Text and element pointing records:
** Begin **
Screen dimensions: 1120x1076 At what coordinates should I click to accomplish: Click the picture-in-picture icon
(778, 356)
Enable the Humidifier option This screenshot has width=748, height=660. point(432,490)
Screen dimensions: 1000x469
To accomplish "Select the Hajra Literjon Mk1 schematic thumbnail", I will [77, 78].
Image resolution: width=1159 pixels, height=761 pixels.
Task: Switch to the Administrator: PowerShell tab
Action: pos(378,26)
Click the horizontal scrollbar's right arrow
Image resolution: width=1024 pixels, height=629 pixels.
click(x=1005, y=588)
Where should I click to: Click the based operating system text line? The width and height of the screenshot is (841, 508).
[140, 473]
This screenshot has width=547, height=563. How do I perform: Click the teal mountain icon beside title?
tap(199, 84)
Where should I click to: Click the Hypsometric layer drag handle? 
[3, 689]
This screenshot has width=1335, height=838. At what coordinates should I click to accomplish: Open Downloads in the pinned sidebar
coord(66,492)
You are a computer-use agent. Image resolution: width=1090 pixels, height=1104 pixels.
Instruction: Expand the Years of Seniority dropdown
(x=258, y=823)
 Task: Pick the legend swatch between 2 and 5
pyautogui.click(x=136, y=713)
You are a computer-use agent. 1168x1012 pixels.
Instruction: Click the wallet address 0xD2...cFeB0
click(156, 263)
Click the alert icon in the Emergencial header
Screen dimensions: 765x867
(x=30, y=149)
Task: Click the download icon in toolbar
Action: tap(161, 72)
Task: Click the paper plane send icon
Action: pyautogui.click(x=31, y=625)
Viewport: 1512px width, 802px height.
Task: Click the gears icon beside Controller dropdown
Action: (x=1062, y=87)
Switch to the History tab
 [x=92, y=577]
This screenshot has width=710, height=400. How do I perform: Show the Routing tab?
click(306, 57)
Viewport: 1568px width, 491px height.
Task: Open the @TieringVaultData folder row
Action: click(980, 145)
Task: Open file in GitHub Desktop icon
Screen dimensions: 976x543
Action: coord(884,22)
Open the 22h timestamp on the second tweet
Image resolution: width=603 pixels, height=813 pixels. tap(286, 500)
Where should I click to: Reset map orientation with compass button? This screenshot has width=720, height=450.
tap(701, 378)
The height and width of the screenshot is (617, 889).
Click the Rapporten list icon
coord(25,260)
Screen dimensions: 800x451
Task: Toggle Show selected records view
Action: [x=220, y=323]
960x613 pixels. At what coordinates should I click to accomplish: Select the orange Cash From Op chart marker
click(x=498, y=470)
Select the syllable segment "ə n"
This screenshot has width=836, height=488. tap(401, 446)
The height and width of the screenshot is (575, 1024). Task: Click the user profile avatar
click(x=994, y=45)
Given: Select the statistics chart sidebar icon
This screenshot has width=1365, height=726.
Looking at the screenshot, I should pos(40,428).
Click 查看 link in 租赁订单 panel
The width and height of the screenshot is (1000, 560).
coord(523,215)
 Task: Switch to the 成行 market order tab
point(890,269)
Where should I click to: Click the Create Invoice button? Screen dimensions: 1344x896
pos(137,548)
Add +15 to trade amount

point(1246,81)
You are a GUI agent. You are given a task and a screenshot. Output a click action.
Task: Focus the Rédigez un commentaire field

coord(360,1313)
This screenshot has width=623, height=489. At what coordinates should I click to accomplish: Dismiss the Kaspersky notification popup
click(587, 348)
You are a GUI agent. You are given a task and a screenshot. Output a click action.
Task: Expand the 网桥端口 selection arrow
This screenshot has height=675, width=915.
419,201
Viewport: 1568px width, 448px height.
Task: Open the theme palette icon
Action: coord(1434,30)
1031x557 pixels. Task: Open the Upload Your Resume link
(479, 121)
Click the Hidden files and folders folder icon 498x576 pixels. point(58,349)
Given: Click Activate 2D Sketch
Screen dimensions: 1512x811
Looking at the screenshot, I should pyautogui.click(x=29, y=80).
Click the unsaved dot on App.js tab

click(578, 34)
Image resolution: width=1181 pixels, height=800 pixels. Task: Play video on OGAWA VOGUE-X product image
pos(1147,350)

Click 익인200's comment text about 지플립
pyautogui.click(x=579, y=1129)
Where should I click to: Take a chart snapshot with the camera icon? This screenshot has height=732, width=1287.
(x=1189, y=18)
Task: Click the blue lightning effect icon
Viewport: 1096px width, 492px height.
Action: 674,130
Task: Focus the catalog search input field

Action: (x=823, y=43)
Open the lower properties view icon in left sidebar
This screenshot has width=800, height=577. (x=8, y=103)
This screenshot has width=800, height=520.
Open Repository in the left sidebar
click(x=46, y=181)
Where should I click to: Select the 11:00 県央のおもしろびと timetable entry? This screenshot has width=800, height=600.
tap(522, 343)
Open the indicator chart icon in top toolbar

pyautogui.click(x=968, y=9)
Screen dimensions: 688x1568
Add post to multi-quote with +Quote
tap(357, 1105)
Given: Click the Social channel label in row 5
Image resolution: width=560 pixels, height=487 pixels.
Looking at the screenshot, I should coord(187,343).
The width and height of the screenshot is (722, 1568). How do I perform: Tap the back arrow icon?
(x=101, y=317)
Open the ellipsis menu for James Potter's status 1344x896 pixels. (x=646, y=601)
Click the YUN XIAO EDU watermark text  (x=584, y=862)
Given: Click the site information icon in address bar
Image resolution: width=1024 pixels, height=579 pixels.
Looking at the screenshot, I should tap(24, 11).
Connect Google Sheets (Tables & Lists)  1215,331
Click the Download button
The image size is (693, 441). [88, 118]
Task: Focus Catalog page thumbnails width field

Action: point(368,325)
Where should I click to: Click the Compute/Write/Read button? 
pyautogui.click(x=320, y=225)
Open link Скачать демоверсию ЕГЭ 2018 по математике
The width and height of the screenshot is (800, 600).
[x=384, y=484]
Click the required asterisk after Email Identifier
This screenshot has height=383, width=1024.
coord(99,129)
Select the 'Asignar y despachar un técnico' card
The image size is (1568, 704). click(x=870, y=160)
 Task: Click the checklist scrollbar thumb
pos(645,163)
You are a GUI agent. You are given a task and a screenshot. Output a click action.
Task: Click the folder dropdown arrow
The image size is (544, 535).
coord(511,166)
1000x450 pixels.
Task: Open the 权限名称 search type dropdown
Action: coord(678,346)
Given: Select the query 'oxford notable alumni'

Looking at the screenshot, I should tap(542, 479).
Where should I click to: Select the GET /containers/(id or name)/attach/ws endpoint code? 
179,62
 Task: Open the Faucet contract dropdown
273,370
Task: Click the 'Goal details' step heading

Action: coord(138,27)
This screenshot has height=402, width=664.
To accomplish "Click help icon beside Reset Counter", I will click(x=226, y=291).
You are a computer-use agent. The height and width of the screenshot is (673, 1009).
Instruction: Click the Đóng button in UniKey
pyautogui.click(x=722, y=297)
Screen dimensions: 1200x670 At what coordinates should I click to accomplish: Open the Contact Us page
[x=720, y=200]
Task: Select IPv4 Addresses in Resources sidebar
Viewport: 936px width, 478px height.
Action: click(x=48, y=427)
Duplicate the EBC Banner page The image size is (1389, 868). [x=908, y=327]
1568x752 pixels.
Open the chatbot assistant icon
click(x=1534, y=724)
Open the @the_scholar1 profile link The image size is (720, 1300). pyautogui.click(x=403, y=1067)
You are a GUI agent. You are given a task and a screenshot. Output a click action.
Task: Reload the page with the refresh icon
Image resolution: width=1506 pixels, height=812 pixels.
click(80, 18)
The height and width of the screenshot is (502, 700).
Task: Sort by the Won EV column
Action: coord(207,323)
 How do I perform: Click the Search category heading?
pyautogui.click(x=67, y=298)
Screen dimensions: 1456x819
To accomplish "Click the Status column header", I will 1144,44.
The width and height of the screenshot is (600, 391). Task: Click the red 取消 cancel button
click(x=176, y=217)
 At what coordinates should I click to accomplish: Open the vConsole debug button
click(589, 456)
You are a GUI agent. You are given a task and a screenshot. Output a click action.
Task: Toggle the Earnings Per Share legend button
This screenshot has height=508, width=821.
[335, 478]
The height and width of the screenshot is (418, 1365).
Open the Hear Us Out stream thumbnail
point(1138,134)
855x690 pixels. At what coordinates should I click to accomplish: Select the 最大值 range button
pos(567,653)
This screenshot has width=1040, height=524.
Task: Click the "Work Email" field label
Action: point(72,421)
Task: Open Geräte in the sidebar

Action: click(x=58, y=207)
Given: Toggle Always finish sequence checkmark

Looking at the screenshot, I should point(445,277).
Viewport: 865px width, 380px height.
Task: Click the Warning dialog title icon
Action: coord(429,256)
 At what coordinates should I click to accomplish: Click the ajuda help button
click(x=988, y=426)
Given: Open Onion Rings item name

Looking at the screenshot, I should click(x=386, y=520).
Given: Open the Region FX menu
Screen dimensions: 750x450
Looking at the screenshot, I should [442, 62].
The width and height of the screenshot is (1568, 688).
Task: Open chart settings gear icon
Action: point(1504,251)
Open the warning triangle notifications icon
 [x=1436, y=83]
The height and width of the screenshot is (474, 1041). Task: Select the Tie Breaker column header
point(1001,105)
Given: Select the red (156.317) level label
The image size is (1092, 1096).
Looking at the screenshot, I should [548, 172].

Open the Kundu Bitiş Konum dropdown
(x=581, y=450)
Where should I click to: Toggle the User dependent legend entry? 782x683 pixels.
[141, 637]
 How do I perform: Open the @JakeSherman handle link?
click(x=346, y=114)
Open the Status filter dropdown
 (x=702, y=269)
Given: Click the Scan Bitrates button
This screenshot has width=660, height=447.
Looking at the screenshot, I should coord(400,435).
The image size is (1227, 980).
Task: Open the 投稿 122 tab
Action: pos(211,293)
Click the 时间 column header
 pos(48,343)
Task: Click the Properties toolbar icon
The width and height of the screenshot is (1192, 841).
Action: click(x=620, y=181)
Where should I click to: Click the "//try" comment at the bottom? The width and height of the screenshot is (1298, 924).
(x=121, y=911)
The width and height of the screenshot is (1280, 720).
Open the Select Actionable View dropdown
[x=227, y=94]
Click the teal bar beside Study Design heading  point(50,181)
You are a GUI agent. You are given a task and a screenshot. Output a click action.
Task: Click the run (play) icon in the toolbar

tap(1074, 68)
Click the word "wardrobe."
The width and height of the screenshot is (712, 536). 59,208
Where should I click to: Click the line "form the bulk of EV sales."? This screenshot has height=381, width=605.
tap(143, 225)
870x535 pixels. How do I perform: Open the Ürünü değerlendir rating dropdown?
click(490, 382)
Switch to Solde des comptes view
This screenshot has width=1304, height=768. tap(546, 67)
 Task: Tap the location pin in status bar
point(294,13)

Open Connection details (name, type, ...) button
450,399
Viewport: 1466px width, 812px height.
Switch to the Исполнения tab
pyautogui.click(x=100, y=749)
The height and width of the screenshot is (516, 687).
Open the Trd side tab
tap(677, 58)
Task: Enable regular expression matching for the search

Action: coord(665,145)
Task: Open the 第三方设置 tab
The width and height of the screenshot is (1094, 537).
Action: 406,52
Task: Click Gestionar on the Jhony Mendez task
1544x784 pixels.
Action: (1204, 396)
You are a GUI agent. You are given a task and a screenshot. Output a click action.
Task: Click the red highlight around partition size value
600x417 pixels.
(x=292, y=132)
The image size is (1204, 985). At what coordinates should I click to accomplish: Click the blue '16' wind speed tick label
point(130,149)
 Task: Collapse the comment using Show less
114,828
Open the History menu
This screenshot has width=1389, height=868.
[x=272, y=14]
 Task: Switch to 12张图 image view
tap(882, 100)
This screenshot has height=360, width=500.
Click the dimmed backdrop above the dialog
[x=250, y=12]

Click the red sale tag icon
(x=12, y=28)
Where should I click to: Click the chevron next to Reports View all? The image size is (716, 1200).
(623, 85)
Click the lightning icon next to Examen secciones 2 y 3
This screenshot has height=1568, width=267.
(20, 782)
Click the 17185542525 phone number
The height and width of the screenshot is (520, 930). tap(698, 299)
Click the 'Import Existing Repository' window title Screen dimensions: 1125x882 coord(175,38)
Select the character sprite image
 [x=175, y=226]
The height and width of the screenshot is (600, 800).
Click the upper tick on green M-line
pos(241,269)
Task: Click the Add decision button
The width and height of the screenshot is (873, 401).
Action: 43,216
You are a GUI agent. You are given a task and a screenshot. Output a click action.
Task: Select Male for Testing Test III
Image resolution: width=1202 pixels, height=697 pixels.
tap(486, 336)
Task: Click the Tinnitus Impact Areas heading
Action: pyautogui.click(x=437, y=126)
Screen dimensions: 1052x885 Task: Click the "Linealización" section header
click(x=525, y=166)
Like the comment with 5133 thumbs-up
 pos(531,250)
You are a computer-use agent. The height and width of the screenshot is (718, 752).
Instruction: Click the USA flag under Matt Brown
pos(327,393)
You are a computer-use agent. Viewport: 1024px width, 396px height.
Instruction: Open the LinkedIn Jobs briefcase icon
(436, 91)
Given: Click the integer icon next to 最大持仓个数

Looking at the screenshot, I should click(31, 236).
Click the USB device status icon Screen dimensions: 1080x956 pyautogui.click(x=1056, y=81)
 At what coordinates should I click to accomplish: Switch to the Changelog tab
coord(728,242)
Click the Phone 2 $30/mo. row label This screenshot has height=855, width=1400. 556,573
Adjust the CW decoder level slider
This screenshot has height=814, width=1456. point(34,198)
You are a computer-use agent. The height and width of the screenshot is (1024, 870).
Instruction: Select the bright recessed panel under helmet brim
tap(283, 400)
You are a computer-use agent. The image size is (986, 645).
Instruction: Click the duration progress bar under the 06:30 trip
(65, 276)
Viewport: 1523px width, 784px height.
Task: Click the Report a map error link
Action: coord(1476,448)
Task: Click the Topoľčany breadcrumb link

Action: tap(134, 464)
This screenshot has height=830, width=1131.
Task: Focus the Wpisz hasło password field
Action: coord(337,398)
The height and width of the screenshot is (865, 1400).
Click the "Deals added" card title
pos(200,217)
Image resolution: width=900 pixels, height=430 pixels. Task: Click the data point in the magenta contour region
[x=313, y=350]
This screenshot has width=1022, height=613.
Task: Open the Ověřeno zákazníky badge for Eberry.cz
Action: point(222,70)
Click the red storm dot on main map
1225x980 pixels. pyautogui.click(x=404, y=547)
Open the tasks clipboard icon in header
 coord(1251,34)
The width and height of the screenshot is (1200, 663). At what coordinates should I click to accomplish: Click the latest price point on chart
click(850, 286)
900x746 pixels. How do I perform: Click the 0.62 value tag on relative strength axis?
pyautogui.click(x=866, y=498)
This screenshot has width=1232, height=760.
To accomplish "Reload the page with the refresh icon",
** End **
*Exercise aim*.
Reproduce the lines of the records verbatim, beginning at the line that contains "This screenshot has width=800, height=520." and ending after the line that contains "Action: point(368,325)".

*Worked solution*.
This screenshot has width=800, height=520.
Open Repository in the left sidebar
click(x=46, y=181)
Where should I click to: Select the 11:00 県央のおもしろびと timetable entry? This screenshot has width=800, height=600.
tap(522, 343)
Open the indicator chart icon in top toolbar

pyautogui.click(x=968, y=9)
Screen dimensions: 688x1568
Add post to multi-quote with +Quote
tap(357, 1105)
Given: Click the Social channel label in row 5
Image resolution: width=560 pixels, height=487 pixels.
Looking at the screenshot, I should coord(187,343).
The width and height of the screenshot is (722, 1568). How do I perform: Tap the back arrow icon?
(x=101, y=317)
Open the ellipsis menu for James Potter's status 1344x896 pixels. (x=646, y=601)
Click the YUN XIAO EDU watermark text  (x=584, y=862)
Given: Click the site information icon in address bar
Image resolution: width=1024 pixels, height=579 pixels.
Looking at the screenshot, I should tap(24, 11).
Connect Google Sheets (Tables & Lists)  1215,331
Click the Download button
The image size is (693, 441). [88, 118]
Task: Focus Catalog page thumbnails width field

Action: point(368,325)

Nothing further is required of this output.